Saved data entries:
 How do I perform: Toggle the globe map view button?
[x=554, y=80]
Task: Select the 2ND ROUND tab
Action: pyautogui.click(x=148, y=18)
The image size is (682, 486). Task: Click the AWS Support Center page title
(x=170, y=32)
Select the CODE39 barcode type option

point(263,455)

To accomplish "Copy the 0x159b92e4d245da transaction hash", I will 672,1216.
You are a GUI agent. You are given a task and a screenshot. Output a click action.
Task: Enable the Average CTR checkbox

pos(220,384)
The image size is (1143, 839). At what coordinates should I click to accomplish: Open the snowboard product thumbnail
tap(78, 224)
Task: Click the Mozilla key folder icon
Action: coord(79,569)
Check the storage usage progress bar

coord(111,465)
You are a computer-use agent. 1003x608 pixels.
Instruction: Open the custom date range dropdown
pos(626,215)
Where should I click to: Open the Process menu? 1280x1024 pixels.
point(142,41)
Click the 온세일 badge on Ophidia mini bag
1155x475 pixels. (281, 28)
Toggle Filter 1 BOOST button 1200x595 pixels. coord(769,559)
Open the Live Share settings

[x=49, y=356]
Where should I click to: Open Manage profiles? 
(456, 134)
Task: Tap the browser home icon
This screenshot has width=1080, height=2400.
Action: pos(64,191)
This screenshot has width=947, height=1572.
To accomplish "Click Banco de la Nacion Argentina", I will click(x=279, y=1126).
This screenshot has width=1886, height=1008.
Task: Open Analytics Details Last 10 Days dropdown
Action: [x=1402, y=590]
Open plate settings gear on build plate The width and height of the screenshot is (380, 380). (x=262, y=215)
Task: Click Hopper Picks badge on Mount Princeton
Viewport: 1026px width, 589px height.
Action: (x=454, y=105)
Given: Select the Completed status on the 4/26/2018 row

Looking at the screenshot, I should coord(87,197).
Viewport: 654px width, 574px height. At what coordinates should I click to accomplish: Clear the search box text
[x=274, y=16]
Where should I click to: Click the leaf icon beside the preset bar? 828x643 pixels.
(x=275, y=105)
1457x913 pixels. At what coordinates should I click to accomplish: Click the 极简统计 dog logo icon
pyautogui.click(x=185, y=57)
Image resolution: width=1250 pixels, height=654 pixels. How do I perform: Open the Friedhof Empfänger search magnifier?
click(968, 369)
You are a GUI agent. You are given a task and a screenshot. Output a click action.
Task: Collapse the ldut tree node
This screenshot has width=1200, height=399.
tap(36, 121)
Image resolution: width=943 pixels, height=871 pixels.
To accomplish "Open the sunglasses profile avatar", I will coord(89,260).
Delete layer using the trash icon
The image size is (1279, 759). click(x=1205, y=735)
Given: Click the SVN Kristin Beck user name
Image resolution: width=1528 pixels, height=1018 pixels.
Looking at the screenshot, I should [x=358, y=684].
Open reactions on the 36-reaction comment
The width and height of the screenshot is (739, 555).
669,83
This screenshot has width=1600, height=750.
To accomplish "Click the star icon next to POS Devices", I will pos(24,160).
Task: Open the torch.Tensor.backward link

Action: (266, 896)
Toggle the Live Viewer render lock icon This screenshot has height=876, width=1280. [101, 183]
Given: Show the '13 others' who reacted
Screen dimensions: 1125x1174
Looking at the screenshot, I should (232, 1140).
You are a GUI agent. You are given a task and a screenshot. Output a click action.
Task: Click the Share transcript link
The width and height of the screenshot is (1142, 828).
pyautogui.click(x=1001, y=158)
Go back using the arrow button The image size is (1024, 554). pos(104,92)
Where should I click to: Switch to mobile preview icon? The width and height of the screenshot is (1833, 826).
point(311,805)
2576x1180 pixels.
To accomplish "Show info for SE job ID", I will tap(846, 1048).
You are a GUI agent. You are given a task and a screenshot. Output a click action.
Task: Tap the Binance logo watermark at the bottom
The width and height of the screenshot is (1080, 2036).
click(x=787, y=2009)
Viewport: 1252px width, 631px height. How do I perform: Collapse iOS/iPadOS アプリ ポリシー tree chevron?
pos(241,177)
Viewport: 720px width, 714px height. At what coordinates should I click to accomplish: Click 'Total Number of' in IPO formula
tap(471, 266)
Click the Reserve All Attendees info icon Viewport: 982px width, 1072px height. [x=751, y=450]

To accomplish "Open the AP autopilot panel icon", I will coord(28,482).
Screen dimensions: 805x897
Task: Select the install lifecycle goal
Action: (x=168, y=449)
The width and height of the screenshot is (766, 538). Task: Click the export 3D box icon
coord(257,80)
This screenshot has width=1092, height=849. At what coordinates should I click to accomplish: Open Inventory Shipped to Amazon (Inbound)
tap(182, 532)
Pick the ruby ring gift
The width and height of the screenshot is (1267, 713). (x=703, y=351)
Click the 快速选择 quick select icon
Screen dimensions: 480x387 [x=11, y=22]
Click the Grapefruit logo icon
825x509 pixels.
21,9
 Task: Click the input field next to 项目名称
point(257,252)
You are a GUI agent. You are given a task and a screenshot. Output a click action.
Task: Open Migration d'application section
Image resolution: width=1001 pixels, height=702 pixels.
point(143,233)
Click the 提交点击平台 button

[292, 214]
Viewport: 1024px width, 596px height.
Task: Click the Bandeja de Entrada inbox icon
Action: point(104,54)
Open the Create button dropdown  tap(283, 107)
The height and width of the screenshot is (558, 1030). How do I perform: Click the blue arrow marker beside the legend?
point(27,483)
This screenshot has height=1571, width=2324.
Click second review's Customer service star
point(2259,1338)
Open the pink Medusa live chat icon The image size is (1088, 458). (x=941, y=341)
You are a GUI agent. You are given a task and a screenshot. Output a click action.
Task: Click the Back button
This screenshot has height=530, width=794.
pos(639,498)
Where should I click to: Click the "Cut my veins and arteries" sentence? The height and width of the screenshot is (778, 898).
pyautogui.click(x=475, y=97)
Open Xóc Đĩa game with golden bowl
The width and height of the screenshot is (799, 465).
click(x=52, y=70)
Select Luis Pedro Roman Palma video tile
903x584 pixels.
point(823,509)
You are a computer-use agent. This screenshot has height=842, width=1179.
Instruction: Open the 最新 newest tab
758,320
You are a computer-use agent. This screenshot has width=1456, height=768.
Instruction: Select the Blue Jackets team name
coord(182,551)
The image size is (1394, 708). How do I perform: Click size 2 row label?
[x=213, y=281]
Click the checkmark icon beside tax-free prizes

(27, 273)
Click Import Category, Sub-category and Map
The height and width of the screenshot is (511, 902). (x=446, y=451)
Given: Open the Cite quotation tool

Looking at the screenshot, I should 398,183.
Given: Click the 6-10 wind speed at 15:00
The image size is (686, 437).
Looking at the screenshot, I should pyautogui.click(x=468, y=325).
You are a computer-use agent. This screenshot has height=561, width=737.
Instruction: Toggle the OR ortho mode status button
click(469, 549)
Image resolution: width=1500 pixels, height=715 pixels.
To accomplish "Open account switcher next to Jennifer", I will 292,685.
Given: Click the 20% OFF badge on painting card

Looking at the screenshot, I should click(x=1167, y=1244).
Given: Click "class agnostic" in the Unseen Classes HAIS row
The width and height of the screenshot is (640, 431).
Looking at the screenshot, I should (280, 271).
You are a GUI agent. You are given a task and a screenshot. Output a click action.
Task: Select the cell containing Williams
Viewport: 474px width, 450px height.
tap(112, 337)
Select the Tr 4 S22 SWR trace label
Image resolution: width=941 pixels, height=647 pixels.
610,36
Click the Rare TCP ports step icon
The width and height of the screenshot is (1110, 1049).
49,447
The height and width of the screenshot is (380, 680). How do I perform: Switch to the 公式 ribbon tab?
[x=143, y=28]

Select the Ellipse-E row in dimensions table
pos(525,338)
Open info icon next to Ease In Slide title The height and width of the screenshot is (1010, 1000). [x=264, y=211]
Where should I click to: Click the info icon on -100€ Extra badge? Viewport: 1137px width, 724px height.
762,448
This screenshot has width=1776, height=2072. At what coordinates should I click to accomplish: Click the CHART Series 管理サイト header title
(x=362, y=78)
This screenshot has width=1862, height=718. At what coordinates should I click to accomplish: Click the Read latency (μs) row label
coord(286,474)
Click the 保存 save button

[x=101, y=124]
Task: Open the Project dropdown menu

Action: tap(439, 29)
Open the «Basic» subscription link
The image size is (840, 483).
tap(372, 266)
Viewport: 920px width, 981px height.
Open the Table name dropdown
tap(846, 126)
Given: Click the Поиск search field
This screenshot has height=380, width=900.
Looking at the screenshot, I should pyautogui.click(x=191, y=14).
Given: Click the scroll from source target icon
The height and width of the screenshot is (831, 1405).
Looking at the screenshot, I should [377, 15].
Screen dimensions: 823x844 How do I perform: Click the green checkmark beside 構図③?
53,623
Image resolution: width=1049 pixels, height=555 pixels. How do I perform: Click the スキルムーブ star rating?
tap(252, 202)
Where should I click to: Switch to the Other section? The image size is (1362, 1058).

WHAT THE TASK ASKS:
Your answer should be the lines from the one containing "Image resolution: width=1049" through the end of the records, both included, output exactly and with nothing added.

WORKED SOLUTION:
Image resolution: width=1049 pixels, height=555 pixels. How do I perform: Click the スキルムーブ star rating?
tap(252, 202)
Where should I click to: Switch to the Other section? The image size is (1362, 1058).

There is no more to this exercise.